Tüm metabolizma ölüm gıdaları arasında aspartam ve sukraloz dahil yapay tatlandırıcılar muhtemelen en aldatıcı olanlardır. Yapay tatlandırıcılar, yalanlara, tatlı dişinizi kalori, suçluluk ve daha ince bir bel çizgisi olmadan tatmin edebileceğinizi söyler. Bununla birlikte, aspartam aslında değişmiş beyin antioksidan durumu, beyindeki apoptotik değişiklikler ve serbest radikal hasarı nedeniyle hızlanan yaşlanma gibi düzinelerce olumsuz sağlık etkisiyle bağlantılıdır. (13)
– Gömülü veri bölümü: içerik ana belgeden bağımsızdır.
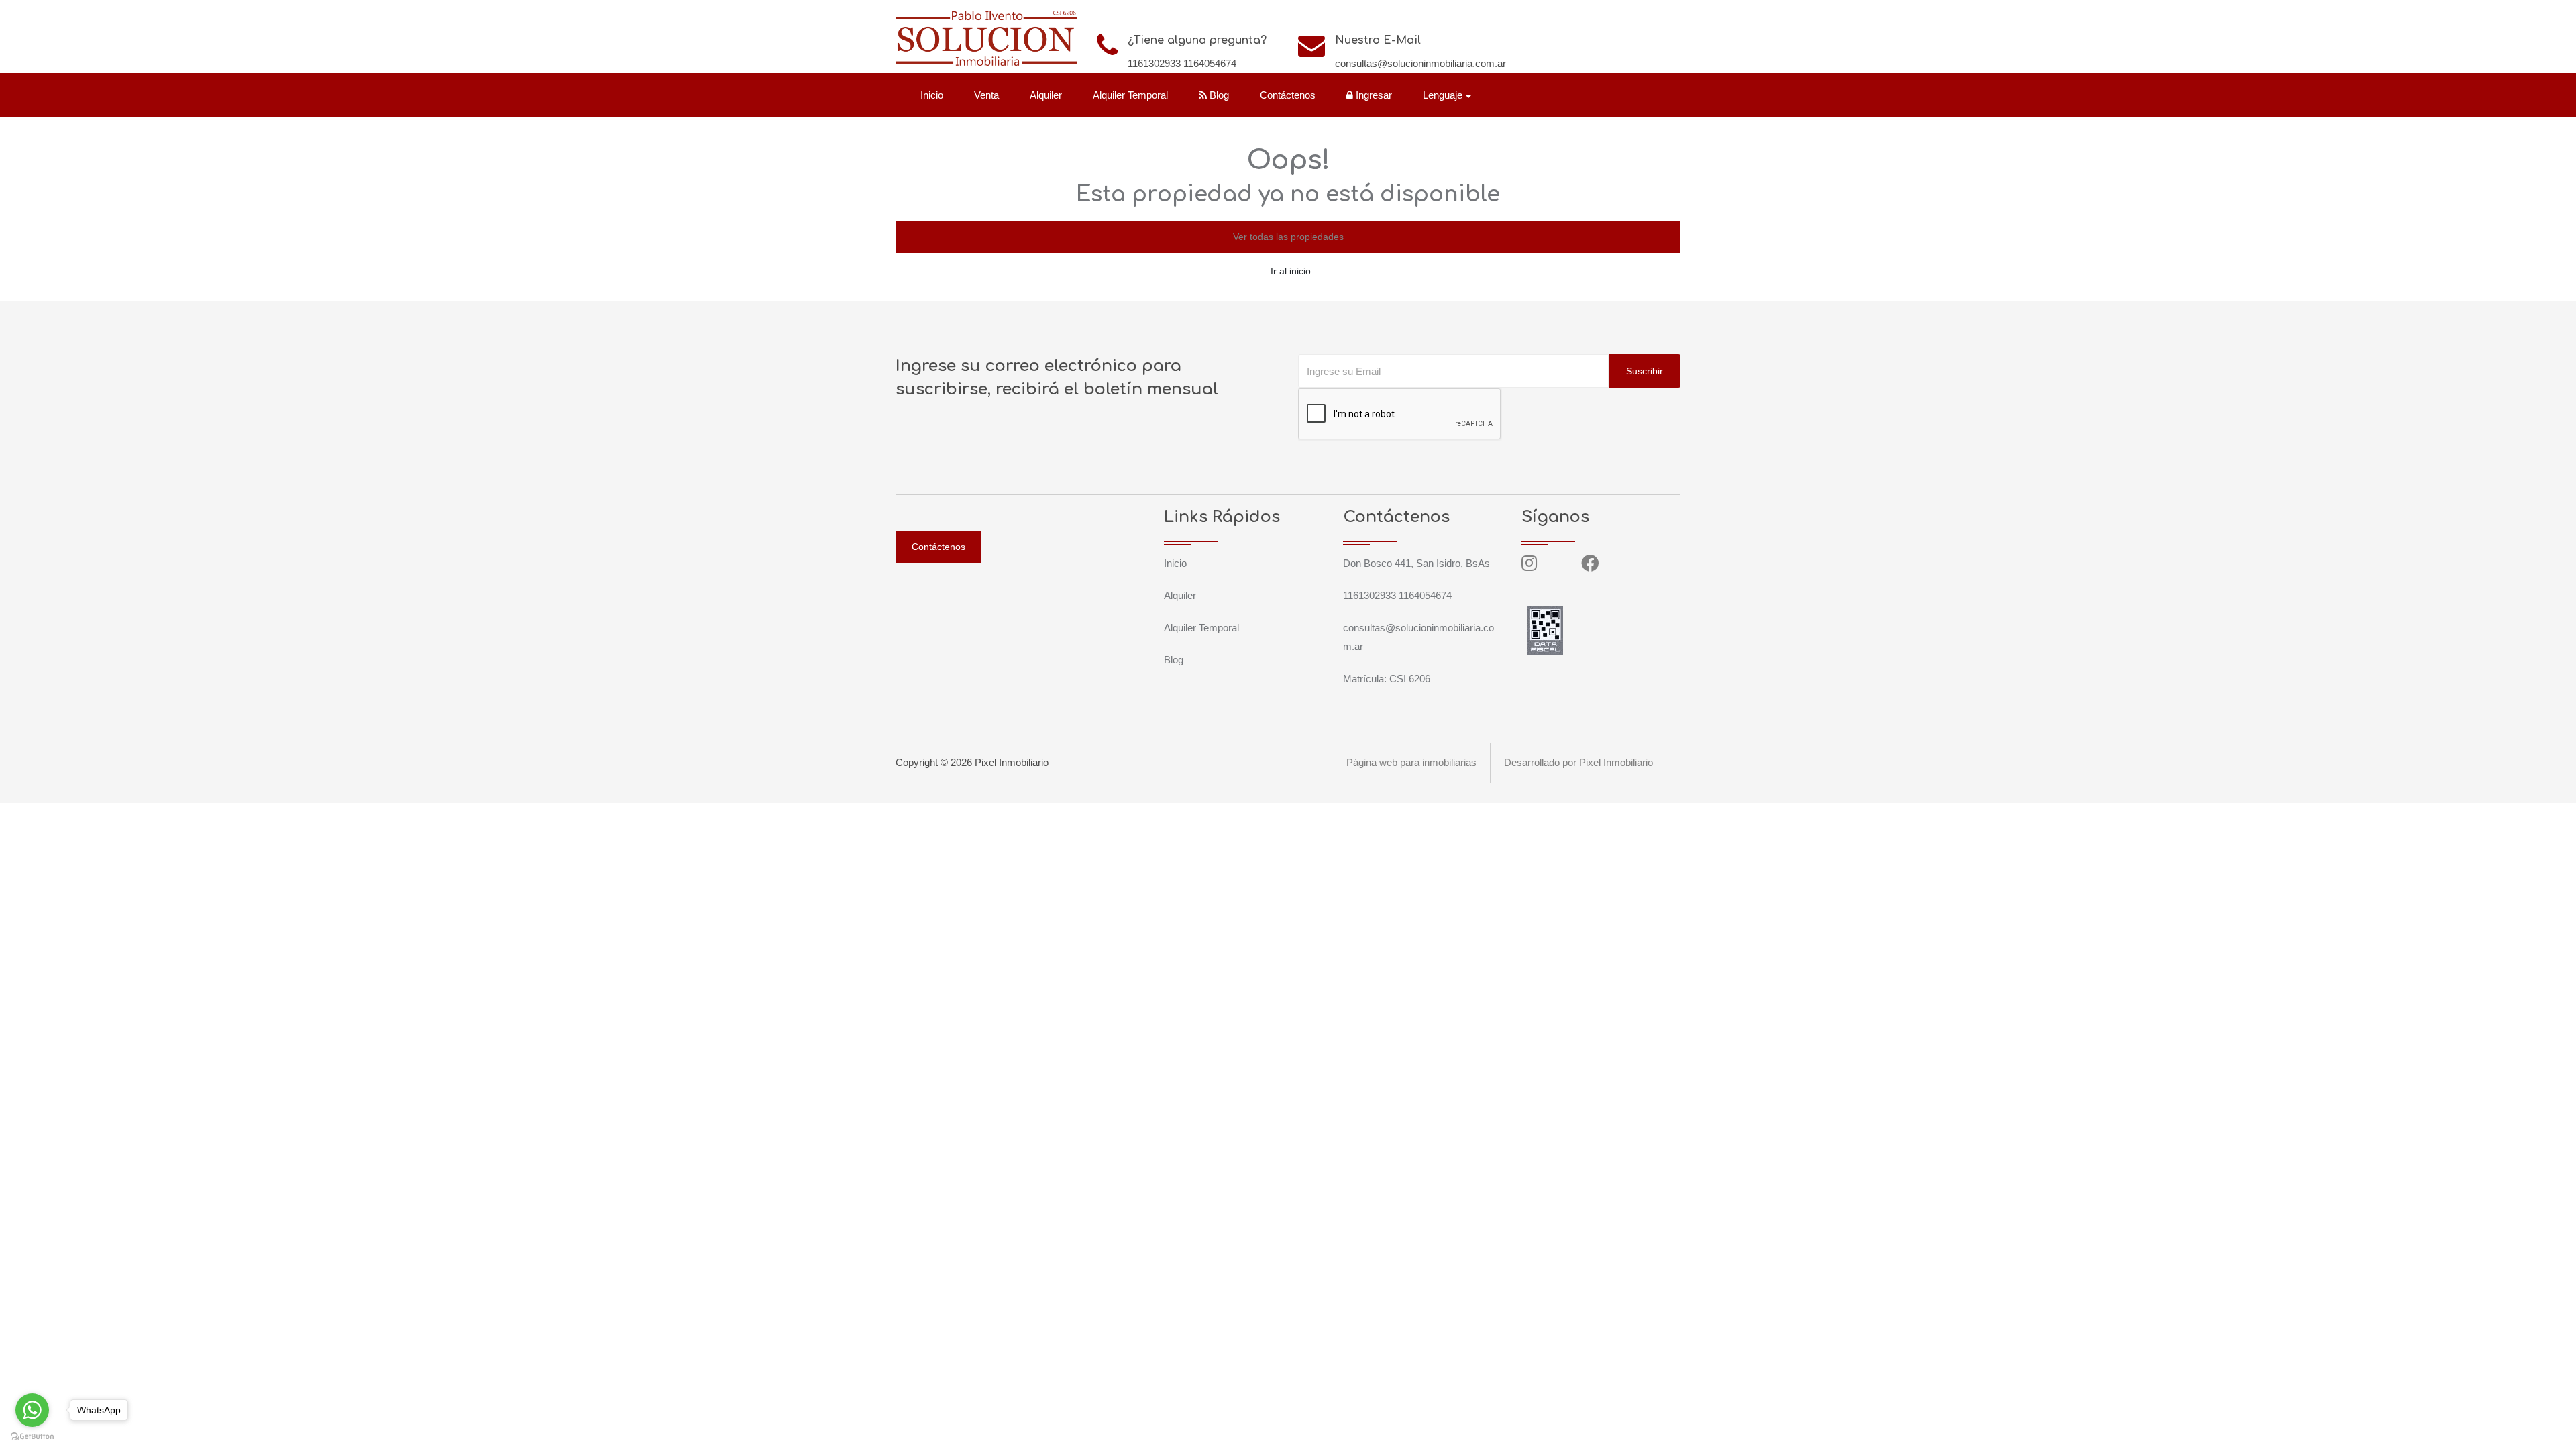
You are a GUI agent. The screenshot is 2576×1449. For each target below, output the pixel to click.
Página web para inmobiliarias (1411, 762)
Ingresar (1372, 95)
Aspartam ve sukraloz (Splenda) iştahınızı uyarabilir ve karbonhidrat isteklerini artırabilir. Aspartam ile tatlandırılmış gıdaları tüketmekten elde ettiğiniz kalori “tasarrufları”, iştah artışı ve dolayısıyla kalori tüketimi nedeniyle size hiçbir şey kazandırmaz.

MESA çalışması, 6.000'den fazla katılımcıda diyet soda tüketiminin obezite, metabolik sendrom ve diyabet oranları üzerindeki etkisini değerlendirmiştir. Günde sadece bir diyet soda tüketiminin, bel çevresi ve kilo artışı riskini önemli ölçüde artırdığı bulundu. (14)

Bunun yerine ne yapmalı: Tatlı tatlandırıcı stevia bitkisinden türetilen tamamen doğal, kalorisiz bir tatlandırıcı olan stevia için yapay tatlandırıcıları değiştirin. İdeal olarak organik olarak üretilen, saf olan ve diğer şeker alt maddeleriyle karıştırılmamış organik stevia özütü aramanızı öneririm.

Başka bir seçenek, gerçek, çiğ bal ve tarihleri ​​ılımlı olarak kullanmaktır. Her ikisi de doğal olarak tariflere tatlılık katıyor, sadece tüm tatlandırıcılar ile biraz uzun bir yol kat ettiğini unutmayın.